“Ball at the Savoy”: An “Alluring Hotch-Potch” At Drury Lane (1933)

The Saturday Review
16 September, 1933

It might be imagined by those who underrate the virility of convention that the good old-fashioned musical comedy would not thrive amid the disillusioned realities of to-day. But no, nothing will ever take the place of that peculiar blend of life, love and laughter which exists in order that a beauty chorus, more and more dependent on the actual charms which God gave them, may assault our senses; in order that a tenor and a soprano may scream in our ears or croon into each other’s; in order that one or more comic or partially comic gentlemen may sweat before our very eyes in order to divert us.

The London version of Abraham's "Ball at the Savoy" with lyrics by Oscar Hammerstein II, showing Rosy Barsony on the cover.

The London version of Abraham’s “Ball at the Savoy” with lyrics by Oscar Hammerstein II, showing Rosy Barsony on the cover.

Mix all this up with scenes of gorgeous splendour and real beauty in some land other than England; pepper it with catchy tunes and ingenious dances; and you have, just as George Edwardes had and others before him, the elements of success.

Such is “Ball at the Savoy.” But you are not to suppose for a moment that I deride it, or that I am being superior about it. On the contrary, I enjoyed it very much.

Natalie Hall preparing for the "Ball at the Savoy" in the 1933 London production. (Photo: Thomas Krebs Archive / "The Play Pictorial")

Natalie Hall preparing for the “Ball at the Savoy” in the 1933 London production. (Photo: Thomas Krebs Archive / “The Play Pictorial”)

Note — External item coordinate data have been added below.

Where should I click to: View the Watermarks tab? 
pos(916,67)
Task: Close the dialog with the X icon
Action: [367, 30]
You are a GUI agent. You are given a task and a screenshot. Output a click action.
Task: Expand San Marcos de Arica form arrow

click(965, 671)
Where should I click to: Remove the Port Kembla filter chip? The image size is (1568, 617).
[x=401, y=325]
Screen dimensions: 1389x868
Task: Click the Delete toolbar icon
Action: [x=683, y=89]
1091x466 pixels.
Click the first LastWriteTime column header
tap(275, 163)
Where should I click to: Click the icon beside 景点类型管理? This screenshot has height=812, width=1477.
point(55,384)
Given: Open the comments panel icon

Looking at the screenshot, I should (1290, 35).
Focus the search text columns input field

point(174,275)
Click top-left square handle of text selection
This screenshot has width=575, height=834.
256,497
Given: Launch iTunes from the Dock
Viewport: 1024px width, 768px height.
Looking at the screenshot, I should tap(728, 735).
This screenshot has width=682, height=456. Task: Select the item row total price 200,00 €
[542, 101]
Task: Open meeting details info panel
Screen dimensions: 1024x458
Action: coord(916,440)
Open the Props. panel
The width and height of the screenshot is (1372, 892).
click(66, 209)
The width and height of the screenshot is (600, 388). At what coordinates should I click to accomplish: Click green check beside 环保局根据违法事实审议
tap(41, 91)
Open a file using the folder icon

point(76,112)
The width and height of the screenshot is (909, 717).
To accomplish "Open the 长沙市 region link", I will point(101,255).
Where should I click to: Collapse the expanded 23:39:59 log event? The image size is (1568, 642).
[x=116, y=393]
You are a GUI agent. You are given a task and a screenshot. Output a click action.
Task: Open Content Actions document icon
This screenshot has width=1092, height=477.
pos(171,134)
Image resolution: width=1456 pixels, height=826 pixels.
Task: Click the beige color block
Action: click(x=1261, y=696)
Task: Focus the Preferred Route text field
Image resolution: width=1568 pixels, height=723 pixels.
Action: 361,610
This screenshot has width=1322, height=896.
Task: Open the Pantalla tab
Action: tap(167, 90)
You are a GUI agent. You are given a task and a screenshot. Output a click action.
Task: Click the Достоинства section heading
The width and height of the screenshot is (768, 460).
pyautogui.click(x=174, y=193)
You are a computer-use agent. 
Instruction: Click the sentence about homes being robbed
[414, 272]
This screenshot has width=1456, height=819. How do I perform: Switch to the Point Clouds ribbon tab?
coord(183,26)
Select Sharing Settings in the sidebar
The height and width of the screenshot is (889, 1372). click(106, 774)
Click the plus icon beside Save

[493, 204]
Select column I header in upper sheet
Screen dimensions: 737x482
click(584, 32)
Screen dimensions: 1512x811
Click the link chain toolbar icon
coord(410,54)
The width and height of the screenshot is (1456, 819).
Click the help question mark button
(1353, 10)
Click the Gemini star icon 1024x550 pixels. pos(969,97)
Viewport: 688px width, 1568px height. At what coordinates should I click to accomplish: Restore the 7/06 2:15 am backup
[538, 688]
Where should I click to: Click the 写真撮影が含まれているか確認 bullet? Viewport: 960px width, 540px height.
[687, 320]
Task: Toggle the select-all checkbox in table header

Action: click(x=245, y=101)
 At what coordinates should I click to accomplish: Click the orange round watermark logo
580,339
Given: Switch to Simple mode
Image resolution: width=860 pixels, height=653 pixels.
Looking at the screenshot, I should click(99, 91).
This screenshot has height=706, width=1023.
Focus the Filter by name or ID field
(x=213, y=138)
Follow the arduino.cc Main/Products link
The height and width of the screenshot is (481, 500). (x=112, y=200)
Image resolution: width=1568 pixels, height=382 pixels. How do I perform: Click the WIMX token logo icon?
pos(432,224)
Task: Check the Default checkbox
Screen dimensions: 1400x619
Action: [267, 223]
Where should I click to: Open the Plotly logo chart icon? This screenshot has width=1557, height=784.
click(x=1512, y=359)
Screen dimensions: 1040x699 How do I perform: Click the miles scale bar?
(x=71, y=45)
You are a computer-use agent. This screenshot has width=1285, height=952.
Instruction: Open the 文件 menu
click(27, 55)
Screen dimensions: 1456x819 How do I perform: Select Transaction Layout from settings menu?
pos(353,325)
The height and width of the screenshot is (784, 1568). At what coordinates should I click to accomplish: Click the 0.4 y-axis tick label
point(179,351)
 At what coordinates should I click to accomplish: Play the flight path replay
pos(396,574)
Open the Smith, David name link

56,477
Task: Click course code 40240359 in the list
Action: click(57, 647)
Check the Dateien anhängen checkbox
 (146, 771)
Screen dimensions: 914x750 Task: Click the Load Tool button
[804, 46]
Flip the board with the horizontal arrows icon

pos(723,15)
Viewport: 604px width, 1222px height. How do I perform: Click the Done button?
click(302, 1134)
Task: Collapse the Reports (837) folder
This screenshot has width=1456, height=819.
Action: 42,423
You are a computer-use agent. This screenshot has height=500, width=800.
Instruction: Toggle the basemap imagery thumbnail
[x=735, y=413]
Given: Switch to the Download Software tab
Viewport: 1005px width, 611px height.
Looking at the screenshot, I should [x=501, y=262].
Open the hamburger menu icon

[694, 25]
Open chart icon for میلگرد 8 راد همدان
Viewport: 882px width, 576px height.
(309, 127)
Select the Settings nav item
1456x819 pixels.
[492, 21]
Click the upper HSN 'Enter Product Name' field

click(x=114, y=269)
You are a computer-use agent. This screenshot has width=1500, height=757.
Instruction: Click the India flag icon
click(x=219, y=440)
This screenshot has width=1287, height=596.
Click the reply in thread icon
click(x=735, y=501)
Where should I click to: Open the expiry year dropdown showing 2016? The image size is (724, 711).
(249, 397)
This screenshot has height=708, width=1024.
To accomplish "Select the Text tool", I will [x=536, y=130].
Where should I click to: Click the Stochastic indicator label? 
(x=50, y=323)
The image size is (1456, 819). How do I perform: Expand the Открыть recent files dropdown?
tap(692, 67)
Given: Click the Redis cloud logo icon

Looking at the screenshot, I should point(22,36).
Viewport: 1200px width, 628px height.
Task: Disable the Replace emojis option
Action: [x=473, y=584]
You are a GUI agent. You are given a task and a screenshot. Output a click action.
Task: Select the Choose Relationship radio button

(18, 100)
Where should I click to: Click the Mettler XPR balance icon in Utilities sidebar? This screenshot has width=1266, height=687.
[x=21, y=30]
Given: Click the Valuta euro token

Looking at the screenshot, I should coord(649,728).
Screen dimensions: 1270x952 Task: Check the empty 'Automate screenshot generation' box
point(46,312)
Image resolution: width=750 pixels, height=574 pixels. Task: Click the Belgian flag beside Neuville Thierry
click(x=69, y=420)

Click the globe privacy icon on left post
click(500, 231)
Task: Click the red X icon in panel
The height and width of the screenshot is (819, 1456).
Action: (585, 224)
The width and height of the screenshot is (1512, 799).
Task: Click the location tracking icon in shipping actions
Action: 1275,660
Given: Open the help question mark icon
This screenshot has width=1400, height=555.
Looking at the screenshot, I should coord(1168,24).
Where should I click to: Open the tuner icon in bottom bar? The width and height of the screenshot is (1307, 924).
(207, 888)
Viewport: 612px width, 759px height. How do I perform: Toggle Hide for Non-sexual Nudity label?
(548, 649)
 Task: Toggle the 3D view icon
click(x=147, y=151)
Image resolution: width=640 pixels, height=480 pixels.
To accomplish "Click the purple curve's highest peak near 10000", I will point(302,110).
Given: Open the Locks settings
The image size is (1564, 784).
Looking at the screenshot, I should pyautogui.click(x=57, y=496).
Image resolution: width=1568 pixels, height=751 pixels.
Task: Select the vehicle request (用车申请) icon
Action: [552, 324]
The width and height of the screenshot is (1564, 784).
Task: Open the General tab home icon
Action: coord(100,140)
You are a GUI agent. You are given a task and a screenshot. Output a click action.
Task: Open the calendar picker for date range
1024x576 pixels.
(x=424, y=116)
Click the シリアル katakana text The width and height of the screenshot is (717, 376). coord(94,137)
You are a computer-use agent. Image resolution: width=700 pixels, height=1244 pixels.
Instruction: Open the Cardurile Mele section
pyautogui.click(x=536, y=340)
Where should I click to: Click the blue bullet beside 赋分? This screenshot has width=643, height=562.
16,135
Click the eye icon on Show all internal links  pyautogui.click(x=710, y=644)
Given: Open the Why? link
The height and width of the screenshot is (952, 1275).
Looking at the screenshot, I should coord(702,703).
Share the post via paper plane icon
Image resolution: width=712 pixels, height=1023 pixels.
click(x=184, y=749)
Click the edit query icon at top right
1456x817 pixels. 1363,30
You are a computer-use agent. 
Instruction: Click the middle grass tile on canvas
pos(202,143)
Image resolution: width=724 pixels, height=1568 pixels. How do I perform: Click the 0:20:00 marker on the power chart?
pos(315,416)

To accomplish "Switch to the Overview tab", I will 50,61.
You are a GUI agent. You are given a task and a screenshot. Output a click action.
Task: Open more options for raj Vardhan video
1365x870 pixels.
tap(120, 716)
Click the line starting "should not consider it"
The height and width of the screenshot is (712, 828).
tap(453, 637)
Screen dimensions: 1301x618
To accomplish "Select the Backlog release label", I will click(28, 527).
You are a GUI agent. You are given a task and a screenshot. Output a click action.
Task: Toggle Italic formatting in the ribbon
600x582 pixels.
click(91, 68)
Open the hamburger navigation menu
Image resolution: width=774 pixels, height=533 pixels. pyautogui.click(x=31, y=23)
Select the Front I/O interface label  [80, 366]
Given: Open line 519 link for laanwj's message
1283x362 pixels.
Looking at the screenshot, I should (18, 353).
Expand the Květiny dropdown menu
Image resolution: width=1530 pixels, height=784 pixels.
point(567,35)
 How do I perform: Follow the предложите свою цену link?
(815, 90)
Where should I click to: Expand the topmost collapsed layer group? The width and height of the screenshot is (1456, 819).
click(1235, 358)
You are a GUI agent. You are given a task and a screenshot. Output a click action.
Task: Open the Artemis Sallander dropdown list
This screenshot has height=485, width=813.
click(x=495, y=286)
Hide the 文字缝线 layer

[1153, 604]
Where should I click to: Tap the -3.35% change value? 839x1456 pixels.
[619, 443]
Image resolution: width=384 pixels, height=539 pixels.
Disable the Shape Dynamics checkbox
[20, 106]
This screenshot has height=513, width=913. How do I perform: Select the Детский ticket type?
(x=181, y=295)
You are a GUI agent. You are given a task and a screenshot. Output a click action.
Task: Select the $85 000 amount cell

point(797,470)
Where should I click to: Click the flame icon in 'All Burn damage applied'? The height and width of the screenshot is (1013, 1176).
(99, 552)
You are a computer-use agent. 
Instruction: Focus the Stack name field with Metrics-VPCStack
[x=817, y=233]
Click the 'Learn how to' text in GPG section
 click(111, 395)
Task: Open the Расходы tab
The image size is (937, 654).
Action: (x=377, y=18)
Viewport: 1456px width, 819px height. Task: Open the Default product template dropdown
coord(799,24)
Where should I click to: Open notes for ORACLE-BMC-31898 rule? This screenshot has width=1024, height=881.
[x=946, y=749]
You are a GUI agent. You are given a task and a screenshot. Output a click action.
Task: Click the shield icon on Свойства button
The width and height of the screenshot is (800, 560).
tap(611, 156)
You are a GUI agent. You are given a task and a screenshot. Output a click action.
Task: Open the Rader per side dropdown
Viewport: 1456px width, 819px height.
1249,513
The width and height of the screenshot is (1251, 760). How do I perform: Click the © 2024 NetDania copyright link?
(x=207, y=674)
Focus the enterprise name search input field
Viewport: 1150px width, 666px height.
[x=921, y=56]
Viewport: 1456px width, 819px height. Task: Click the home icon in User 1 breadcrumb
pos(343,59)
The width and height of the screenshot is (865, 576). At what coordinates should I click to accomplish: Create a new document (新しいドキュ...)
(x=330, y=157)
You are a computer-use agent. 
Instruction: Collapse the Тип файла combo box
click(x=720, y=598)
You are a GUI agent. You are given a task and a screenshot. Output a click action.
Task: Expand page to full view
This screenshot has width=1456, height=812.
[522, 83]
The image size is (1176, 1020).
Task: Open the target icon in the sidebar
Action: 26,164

It has quite a reasonable story of how a charming bride (inevitably married to a fascinating French Marquis) believes herself deceived, and plans a frightful revenge by not only deceiving her husband but making him fall desperately in love with her, disguised by a mask and a certain absence of clothing, which could hardly have deceived a husband at all.

Of course, all ends quite happily and everyone including the shadowy figure of honour, is satisfied.

The Marquise de Faublas and Celestin, her "man for the night." (Photo: Thomas Krebs Archive)

The Marquise de Faublas (Natalie Hall) and Celestin (Barry Mackay), her “man for the night.” (Photo: Thomas Krebs Archive)

Meanwhile we have heard Natalie Hall sing quite charmingly and seen her look ravisihing, while Maurice Evans, as the Marquis, has done everything that a French Marquis is expected to do.
We have been genuinely entertained by Oskar Denes and Rosie Barsony, while Barry Mackay has surprised us by a perfect little gem of real acting in a real part, that of a very young and very human lawyer, which the authors – thank goodness! – suddenly wrote into the middle of this alluring hotch-potch of quite trivial things.